AIM OF THE TASK: Exactly the lines from the top of the records below through the one containing "Task: Open the Data menu" must be set down, with no line added or dropped.

◇ ◇ ◇ ◇ ◇

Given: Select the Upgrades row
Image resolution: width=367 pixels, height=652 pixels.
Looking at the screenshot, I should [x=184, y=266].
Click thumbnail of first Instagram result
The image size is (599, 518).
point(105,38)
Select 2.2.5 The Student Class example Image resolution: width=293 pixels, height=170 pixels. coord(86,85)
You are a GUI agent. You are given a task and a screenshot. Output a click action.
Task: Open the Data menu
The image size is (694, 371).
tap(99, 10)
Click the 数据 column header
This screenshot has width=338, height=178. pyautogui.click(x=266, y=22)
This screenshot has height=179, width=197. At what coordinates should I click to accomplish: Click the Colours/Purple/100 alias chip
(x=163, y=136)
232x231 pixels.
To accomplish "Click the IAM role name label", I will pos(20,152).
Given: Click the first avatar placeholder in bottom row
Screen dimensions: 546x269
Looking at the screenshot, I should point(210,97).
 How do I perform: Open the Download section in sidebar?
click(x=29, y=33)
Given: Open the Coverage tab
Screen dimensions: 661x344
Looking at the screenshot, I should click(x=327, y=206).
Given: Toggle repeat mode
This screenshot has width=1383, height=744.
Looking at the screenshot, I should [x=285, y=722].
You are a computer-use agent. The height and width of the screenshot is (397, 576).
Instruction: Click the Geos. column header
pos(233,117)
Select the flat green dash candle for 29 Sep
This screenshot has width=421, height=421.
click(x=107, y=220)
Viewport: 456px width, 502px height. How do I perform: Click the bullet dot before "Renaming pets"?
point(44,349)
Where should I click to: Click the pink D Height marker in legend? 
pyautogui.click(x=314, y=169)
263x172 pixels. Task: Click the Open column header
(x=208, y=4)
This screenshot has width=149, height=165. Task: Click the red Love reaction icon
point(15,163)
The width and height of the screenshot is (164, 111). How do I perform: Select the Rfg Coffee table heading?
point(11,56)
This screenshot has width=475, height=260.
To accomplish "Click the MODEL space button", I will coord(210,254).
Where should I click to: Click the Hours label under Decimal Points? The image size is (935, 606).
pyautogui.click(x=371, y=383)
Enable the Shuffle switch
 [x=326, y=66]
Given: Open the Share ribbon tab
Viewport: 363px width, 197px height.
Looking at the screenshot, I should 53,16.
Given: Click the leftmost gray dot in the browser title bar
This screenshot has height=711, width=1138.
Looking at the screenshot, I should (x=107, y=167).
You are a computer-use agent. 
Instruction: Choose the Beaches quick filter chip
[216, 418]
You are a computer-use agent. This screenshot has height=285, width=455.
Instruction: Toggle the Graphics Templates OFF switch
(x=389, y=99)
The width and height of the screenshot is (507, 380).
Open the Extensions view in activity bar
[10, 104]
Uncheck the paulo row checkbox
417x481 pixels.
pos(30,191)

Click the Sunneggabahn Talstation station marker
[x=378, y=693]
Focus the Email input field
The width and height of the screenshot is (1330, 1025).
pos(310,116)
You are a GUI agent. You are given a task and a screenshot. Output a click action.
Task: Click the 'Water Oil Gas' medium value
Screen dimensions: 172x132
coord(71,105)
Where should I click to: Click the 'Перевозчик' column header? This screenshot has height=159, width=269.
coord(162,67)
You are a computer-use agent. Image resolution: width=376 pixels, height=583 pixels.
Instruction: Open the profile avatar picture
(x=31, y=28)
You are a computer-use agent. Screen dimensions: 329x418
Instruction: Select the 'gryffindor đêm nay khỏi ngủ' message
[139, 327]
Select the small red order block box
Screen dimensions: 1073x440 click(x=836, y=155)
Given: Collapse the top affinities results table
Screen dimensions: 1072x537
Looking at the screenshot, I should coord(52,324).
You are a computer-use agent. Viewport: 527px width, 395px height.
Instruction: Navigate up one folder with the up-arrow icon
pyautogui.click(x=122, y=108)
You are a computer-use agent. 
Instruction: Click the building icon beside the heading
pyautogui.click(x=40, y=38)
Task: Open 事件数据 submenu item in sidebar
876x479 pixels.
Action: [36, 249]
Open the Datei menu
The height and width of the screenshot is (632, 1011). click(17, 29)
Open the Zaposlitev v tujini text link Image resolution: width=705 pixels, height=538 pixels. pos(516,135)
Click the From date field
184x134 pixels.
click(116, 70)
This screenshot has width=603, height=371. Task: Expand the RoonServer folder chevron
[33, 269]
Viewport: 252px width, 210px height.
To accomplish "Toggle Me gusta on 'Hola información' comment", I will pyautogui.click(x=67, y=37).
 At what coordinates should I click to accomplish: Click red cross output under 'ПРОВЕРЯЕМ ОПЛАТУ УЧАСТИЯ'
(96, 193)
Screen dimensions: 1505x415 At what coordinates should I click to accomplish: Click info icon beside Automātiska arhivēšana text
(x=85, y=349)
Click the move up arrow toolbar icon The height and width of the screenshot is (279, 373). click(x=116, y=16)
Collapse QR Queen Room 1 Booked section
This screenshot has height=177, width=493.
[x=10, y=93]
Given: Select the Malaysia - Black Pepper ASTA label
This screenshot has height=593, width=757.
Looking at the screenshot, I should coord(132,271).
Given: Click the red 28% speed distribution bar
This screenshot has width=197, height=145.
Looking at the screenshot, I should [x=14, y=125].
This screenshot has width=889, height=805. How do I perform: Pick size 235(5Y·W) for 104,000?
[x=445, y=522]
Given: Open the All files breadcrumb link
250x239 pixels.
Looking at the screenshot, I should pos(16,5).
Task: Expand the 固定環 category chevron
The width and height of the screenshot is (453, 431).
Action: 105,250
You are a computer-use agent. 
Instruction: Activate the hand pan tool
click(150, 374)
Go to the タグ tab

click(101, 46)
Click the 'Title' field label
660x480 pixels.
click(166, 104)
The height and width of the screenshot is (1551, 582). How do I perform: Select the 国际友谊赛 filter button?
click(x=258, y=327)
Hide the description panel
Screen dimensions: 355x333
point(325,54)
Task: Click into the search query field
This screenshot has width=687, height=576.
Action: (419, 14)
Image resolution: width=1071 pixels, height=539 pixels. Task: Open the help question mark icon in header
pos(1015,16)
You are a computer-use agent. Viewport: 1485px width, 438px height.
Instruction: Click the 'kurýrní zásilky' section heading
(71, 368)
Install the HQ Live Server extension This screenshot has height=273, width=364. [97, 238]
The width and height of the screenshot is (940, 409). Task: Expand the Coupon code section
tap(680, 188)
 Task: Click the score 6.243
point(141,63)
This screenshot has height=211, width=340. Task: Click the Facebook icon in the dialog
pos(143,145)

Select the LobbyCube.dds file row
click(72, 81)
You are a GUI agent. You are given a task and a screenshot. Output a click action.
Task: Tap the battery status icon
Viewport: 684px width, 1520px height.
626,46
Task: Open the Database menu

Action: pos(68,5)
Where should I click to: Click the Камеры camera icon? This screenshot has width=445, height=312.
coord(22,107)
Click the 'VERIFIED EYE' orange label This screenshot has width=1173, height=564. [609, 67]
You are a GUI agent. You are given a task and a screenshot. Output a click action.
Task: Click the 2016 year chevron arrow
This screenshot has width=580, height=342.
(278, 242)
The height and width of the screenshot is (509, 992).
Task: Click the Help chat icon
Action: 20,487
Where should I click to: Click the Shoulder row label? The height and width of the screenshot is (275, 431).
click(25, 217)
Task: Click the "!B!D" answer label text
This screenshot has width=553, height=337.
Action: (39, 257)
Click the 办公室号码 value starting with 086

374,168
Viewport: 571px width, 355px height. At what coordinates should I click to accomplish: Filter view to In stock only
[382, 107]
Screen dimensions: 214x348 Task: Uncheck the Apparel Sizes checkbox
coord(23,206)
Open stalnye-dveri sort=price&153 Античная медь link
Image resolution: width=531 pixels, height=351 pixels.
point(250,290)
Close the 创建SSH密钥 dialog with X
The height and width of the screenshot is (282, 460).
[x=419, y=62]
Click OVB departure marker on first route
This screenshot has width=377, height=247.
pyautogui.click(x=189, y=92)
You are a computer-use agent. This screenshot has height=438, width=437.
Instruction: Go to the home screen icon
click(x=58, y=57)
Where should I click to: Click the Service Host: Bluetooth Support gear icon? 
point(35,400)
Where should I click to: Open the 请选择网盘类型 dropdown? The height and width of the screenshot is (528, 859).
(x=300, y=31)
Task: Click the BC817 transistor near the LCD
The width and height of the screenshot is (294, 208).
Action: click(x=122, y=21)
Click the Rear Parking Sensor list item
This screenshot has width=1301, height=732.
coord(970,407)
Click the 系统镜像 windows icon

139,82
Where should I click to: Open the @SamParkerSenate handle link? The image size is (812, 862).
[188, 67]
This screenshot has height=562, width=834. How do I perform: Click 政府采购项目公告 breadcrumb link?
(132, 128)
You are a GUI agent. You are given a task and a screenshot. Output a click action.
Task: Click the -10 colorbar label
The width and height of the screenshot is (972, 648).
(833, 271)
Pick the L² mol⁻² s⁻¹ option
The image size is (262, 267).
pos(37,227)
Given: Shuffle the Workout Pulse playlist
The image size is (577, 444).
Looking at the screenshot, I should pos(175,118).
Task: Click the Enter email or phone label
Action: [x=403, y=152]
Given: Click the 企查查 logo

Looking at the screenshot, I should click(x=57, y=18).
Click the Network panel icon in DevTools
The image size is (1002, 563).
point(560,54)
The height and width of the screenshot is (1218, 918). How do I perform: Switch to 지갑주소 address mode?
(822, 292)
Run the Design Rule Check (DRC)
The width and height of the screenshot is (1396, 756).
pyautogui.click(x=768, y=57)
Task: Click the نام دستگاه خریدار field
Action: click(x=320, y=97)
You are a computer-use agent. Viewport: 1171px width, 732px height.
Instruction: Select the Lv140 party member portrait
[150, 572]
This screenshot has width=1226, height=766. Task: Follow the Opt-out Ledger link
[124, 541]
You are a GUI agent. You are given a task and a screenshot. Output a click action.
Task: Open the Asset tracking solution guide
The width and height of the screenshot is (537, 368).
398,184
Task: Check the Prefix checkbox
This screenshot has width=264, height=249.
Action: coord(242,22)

◇ ◇ ◇ ◇ ◇

ANSWER TO THIS EXERCISE:
Given: Select the Upgrades row
Image resolution: width=367 pixels, height=652 pixels.
Looking at the screenshot, I should [x=184, y=266].
Click thumbnail of first Instagram result
The image size is (599, 518).
point(105,38)
Select 2.2.5 The Student Class example Image resolution: width=293 pixels, height=170 pixels. coord(86,85)
You are a GUI agent. You are given a task and a screenshot. Output a click action.
Task: Open the Data menu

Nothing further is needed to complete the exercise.